(Beginning of RAW DATA)

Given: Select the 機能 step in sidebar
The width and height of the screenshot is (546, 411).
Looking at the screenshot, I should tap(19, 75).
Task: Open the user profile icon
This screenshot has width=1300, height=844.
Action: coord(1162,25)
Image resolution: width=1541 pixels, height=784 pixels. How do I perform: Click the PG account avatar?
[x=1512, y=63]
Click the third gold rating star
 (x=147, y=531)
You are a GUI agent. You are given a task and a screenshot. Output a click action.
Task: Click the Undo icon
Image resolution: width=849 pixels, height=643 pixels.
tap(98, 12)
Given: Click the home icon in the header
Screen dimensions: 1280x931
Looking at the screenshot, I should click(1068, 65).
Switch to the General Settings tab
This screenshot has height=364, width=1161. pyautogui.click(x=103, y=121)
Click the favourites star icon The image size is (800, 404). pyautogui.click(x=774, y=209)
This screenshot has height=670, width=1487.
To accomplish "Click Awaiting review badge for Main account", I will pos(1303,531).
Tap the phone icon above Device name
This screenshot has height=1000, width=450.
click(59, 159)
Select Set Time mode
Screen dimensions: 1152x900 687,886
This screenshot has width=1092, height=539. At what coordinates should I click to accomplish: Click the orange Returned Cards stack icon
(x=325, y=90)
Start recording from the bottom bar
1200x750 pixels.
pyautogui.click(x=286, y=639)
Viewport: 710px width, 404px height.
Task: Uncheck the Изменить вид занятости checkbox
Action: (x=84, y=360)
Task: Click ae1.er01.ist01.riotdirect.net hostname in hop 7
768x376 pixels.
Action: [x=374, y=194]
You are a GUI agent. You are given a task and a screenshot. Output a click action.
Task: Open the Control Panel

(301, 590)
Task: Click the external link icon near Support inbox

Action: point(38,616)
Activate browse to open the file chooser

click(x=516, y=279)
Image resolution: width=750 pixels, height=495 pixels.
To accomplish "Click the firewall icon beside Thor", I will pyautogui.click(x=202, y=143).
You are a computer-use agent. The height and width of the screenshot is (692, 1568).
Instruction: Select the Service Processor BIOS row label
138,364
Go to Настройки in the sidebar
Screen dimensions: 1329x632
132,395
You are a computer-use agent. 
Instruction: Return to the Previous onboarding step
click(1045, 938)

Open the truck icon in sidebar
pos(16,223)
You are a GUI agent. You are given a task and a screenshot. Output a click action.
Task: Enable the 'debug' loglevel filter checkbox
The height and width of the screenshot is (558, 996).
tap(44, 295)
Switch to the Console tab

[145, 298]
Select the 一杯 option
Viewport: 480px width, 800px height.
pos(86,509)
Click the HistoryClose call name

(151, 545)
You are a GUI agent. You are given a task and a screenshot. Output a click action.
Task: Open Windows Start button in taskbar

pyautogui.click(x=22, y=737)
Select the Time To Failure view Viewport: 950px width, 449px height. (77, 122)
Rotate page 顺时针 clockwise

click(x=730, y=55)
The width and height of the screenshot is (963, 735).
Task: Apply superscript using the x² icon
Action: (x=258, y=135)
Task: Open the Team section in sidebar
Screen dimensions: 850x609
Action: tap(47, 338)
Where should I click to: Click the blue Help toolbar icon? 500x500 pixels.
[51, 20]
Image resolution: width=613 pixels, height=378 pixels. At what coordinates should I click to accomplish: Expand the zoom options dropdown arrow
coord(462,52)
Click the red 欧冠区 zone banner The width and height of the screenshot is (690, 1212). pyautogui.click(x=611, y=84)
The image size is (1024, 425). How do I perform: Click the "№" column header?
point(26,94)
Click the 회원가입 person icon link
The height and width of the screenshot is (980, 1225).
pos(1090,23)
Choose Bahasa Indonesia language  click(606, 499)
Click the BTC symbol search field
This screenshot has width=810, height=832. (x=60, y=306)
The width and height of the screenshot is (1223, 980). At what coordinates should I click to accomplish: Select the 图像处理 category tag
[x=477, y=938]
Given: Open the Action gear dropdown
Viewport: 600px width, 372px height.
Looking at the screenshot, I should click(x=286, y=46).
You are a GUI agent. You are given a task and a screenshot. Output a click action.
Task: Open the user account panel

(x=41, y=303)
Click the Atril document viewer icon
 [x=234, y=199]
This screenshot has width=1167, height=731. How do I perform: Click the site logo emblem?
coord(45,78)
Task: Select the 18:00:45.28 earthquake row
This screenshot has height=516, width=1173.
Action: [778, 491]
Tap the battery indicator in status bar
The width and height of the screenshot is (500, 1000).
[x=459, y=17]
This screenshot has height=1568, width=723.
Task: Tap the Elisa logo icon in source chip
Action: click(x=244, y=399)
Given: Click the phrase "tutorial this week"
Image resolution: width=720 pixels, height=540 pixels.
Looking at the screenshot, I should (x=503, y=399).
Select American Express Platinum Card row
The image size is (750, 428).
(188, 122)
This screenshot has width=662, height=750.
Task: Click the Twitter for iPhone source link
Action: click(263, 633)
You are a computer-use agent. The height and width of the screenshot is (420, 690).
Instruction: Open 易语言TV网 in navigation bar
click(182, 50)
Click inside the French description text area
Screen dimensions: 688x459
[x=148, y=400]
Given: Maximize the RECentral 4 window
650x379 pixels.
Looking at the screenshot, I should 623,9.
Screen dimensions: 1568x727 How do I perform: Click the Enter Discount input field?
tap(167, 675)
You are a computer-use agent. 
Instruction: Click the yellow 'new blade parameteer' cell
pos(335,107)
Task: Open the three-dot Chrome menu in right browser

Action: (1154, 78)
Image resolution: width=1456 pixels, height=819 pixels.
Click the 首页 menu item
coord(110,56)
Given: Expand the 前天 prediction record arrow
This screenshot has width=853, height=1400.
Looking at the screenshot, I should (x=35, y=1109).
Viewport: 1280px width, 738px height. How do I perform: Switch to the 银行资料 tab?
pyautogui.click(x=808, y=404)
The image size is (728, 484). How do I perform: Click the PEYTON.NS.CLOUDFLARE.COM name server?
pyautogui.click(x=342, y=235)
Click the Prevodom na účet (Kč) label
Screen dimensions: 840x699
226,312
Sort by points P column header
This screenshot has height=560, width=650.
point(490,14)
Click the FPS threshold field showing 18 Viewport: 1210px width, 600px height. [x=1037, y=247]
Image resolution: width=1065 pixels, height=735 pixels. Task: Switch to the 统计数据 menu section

(End of RAW DATA)

Copy only this part of the entries above: the line with "Task: Open Windows Start button in taskbar", the line with "Click the red", and the lines between, all exactly as written.

EXPECTED OUTPUT:
Task: Open Windows Start button in taskbar

pyautogui.click(x=22, y=737)
Select the Time To Failure view Viewport: 950px width, 449px height. (77, 122)
Rotate page 顺时针 clockwise

click(x=730, y=55)
The width and height of the screenshot is (963, 735).
Task: Apply superscript using the x² icon
Action: (x=258, y=135)
Task: Open the Team section in sidebar
Screen dimensions: 850x609
Action: tap(47, 338)
Where should I click to: Click the blue Help toolbar icon? 500x500 pixels.
[51, 20]
Image resolution: width=613 pixels, height=378 pixels. At what coordinates should I click to accomplish: Expand the zoom options dropdown arrow
coord(462,52)
Click the red 欧冠区 zone banner The width and height of the screenshot is (690, 1212). pyautogui.click(x=611, y=84)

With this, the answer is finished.